*** EXERCISE DATA ***
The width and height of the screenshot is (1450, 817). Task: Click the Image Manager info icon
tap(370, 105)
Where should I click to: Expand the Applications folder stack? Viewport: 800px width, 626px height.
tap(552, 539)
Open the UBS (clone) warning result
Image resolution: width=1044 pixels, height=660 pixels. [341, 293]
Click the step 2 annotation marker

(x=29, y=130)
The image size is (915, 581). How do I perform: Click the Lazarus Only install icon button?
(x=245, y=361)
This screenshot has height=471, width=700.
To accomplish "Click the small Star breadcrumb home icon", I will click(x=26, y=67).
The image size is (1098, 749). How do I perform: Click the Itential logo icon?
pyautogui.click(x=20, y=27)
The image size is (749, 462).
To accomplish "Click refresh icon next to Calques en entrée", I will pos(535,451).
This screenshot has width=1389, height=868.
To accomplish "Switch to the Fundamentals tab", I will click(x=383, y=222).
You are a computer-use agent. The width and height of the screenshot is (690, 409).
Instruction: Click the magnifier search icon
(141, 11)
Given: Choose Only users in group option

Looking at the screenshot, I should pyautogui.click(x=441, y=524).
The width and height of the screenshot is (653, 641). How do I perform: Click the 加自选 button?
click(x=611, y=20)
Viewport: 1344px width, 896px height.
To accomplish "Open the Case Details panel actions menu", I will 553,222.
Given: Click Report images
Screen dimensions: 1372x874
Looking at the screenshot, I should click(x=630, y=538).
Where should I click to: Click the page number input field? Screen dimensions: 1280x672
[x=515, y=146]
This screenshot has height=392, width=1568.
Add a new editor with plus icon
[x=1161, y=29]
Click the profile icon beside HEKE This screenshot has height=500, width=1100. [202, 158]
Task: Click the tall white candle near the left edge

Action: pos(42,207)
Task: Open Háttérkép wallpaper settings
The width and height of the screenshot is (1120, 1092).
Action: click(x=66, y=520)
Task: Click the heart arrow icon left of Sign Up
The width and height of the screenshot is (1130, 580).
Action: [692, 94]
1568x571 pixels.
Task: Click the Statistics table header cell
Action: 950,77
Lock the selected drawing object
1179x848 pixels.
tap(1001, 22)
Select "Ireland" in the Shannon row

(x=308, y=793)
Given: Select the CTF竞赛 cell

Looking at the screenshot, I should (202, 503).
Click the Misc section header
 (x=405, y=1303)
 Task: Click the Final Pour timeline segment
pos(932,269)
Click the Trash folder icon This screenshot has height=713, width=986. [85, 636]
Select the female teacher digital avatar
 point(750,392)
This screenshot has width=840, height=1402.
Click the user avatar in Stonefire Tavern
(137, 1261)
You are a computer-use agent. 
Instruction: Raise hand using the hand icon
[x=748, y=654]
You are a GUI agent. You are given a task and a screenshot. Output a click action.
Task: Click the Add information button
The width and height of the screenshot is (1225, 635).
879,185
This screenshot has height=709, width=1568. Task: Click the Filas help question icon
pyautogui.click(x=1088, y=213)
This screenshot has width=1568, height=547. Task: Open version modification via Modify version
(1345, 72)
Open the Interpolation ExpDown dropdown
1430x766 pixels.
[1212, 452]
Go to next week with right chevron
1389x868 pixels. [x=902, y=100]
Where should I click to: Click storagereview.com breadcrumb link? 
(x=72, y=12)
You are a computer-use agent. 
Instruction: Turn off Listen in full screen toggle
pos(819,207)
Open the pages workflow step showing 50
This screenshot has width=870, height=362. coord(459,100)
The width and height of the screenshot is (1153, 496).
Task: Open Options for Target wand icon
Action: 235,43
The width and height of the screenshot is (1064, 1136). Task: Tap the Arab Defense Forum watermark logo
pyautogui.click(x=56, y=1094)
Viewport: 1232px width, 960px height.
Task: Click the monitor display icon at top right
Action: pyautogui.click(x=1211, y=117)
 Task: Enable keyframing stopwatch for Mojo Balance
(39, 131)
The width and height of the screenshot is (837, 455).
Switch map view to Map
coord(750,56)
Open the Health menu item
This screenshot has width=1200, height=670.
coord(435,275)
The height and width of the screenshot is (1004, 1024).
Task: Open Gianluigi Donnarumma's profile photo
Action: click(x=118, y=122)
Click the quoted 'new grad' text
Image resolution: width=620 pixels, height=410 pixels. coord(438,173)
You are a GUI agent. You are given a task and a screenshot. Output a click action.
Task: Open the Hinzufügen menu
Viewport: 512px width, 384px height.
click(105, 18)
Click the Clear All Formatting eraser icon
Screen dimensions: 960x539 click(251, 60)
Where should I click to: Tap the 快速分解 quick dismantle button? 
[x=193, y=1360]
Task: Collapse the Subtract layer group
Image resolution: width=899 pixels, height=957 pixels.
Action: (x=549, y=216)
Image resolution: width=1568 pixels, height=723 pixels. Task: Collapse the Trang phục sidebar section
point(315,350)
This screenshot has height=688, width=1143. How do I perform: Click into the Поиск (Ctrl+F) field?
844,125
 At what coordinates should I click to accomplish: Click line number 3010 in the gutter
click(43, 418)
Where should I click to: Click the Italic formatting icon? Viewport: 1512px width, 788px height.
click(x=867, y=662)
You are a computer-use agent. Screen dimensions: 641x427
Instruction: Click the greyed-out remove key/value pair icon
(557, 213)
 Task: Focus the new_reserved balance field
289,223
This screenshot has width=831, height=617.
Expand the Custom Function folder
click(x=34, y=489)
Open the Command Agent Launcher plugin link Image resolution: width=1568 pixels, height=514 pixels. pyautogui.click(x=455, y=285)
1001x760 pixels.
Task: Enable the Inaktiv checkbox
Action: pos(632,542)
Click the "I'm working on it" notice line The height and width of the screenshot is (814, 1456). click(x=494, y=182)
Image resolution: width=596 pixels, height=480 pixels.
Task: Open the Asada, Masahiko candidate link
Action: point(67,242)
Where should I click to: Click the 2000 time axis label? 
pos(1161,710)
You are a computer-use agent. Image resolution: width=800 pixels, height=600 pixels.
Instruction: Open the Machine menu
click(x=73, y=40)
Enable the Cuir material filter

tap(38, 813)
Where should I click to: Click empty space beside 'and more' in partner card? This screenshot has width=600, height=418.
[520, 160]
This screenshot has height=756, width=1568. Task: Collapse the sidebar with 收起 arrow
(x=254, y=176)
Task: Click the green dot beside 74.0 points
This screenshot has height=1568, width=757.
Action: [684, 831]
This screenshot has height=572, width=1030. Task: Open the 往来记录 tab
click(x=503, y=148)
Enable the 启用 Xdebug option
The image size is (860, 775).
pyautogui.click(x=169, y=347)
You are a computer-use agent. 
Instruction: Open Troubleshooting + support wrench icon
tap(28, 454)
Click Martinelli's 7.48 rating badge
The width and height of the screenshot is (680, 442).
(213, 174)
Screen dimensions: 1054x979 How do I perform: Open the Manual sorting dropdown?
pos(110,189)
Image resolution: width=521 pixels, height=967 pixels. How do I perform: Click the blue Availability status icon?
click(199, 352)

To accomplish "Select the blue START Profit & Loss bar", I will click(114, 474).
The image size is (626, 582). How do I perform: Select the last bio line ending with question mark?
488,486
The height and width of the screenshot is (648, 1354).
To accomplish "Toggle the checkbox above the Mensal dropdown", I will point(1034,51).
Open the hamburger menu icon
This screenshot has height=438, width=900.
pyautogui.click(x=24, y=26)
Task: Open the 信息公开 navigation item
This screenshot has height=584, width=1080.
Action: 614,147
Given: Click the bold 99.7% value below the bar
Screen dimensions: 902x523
*** End of EXERCISE DATA ***
#### [ABOUT THIS EXERCISE]
Go back to the data above and please quote exactly, and only, the lines from the line with "The height and width of the screenshot is (648, 1354)." through its last line.

#### [RESULT OF THIS EXERCISE]
The height and width of the screenshot is (648, 1354).
To accomplish "Toggle the checkbox above the Mensal dropdown", I will point(1034,51).
Open the hamburger menu icon
This screenshot has height=438, width=900.
pyautogui.click(x=24, y=26)
Task: Open the 信息公开 navigation item
This screenshot has height=584, width=1080.
Action: 614,147
Given: Click the bold 99.7% value below the bar
Screen dimensions: 902x523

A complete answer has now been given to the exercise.